__What to produce__
Identify every line in the records below that contains the word "swatch", and reproduce each one.

===== Material for this exercise

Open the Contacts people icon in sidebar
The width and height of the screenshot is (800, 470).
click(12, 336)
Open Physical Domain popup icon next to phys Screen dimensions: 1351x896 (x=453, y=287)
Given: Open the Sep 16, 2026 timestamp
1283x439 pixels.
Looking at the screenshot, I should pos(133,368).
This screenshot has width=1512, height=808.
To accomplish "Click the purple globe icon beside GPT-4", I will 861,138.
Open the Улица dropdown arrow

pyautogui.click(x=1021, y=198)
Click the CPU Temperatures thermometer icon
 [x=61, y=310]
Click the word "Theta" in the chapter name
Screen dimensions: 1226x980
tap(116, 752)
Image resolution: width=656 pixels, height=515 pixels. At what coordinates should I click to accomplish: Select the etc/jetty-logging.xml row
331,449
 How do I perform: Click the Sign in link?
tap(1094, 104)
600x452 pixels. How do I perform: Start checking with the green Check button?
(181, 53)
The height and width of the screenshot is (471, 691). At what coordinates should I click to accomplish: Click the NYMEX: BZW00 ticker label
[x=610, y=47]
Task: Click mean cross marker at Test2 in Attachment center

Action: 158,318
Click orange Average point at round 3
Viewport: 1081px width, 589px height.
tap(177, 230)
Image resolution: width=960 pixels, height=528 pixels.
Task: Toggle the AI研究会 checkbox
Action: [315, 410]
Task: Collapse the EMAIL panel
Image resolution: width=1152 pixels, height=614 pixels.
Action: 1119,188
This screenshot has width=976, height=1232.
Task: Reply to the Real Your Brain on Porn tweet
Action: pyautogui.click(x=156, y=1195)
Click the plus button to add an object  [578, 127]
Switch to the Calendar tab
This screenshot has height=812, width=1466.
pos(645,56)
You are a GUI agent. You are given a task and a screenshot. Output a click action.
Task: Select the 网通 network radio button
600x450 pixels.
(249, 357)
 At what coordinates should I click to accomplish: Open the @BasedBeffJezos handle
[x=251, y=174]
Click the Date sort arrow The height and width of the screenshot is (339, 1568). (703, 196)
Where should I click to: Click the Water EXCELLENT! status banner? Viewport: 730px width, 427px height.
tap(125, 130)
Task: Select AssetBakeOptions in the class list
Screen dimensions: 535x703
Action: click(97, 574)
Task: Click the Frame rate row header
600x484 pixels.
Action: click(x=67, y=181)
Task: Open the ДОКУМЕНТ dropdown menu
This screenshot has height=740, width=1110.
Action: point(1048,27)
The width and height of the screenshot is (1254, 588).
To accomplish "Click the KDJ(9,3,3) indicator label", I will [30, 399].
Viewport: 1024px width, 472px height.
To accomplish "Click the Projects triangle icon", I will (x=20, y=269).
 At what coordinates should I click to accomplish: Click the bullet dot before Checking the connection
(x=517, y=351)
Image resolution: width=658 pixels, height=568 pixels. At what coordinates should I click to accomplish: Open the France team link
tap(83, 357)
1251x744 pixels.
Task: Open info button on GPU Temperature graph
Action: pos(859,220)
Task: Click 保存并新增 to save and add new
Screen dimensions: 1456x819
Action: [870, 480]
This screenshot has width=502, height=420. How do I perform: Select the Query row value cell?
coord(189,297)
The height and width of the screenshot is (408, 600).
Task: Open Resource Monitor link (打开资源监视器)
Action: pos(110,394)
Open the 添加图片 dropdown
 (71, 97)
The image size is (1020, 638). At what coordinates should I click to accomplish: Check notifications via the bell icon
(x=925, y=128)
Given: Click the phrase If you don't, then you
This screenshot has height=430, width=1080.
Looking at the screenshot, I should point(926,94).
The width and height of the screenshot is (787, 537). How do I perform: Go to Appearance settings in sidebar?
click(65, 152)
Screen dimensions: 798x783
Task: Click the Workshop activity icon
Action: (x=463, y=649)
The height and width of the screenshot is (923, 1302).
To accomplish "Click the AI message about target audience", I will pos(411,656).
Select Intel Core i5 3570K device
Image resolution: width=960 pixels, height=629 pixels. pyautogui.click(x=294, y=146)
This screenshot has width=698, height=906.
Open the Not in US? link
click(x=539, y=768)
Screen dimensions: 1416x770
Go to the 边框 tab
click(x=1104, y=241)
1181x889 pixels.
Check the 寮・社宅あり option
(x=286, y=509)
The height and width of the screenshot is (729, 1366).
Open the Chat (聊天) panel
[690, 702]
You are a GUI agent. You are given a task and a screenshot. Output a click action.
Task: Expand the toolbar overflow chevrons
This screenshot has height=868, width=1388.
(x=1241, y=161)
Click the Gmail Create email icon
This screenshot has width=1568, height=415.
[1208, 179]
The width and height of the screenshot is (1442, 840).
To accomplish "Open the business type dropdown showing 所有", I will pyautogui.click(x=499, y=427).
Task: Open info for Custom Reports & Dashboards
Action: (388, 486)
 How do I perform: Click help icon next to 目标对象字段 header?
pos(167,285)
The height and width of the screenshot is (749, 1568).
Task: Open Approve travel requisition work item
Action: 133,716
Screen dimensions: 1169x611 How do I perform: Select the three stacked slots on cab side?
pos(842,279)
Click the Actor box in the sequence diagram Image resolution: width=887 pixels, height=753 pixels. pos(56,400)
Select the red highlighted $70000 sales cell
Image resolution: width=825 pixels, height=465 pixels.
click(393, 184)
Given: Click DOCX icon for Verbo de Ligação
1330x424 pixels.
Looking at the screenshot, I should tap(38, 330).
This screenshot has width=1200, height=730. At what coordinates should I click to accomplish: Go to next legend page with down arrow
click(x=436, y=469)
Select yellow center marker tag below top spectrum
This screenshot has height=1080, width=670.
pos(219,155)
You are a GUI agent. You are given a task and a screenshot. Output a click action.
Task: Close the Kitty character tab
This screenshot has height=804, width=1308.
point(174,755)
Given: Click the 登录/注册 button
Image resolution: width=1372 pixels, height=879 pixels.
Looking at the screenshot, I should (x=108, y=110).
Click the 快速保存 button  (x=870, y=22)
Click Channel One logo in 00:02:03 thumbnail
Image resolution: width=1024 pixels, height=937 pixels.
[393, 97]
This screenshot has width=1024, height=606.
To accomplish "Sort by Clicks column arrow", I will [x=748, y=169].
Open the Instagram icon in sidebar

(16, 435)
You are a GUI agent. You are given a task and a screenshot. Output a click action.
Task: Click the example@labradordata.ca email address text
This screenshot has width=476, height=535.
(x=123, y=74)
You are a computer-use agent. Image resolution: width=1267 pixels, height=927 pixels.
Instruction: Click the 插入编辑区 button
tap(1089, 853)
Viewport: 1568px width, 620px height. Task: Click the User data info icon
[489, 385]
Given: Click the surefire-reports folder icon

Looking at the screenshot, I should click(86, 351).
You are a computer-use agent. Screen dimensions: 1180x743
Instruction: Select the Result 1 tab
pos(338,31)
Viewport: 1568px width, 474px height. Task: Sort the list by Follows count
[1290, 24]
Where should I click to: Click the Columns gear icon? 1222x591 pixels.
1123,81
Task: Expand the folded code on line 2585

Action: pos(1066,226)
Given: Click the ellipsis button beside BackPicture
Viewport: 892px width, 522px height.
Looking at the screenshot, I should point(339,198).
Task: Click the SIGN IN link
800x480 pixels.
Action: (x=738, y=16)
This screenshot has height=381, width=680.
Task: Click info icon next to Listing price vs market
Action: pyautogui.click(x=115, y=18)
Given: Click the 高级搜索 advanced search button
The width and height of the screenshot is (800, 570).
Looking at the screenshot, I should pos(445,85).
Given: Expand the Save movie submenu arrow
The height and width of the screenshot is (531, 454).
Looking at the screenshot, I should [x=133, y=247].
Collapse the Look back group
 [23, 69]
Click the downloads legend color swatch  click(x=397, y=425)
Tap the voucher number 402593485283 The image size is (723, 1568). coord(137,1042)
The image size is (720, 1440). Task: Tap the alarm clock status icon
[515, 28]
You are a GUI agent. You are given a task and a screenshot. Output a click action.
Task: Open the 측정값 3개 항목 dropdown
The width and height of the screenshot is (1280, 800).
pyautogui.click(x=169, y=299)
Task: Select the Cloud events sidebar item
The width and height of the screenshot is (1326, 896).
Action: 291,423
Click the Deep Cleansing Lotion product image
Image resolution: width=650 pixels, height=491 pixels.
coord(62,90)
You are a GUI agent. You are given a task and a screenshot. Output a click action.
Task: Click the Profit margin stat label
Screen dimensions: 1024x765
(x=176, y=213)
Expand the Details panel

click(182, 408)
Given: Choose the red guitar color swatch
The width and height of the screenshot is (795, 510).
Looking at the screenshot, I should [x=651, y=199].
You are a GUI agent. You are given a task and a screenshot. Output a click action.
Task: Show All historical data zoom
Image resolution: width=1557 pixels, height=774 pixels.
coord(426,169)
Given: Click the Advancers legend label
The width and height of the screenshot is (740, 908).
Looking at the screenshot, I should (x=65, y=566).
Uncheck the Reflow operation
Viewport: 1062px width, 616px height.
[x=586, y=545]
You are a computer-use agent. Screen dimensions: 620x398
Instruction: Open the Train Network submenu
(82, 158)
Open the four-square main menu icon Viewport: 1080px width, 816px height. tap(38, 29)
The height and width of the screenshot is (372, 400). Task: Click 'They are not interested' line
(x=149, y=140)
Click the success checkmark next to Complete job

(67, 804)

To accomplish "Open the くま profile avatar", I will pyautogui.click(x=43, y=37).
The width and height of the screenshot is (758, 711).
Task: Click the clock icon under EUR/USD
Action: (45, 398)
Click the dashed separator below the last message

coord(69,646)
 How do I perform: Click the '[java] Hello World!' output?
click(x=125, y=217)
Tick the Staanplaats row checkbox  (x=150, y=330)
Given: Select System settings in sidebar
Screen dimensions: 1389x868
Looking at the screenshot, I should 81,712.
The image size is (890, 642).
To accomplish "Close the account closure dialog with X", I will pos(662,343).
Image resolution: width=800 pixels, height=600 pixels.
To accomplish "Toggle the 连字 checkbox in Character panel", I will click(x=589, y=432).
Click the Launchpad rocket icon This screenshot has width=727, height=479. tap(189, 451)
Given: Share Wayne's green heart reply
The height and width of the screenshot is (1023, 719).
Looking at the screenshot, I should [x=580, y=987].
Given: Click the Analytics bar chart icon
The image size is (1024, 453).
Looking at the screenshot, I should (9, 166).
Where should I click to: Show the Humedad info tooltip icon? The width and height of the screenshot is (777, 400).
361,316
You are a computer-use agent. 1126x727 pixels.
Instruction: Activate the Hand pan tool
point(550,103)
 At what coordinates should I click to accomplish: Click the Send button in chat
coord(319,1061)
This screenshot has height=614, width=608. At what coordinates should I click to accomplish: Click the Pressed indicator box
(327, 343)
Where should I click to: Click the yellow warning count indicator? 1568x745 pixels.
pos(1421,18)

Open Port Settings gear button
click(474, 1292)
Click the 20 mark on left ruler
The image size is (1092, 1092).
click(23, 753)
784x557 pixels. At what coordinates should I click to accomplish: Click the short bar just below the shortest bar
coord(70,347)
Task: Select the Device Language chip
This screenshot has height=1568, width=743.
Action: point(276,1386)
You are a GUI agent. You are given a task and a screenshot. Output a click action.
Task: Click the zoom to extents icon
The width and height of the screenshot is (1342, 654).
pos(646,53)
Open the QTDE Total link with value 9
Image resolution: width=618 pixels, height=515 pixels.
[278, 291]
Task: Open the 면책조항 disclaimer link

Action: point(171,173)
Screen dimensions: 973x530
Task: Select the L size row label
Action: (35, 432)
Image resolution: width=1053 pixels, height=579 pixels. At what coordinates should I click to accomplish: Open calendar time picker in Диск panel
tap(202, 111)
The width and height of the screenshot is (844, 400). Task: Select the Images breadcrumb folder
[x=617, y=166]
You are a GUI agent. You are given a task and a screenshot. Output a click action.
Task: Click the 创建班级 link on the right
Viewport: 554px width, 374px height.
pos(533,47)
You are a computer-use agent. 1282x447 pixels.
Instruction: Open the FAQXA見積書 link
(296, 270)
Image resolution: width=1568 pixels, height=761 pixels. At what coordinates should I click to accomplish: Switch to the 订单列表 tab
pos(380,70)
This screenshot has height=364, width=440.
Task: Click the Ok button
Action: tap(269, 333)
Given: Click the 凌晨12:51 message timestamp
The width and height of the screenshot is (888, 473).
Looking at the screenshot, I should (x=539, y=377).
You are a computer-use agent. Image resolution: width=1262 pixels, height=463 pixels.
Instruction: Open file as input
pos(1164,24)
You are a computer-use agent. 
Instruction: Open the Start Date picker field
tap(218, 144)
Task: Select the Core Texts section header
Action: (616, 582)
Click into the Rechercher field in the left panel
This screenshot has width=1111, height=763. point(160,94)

==========

__Reply to the task__
Click the downloads legend color swatch  click(x=397, y=425)
Given: Choose the red guitar color swatch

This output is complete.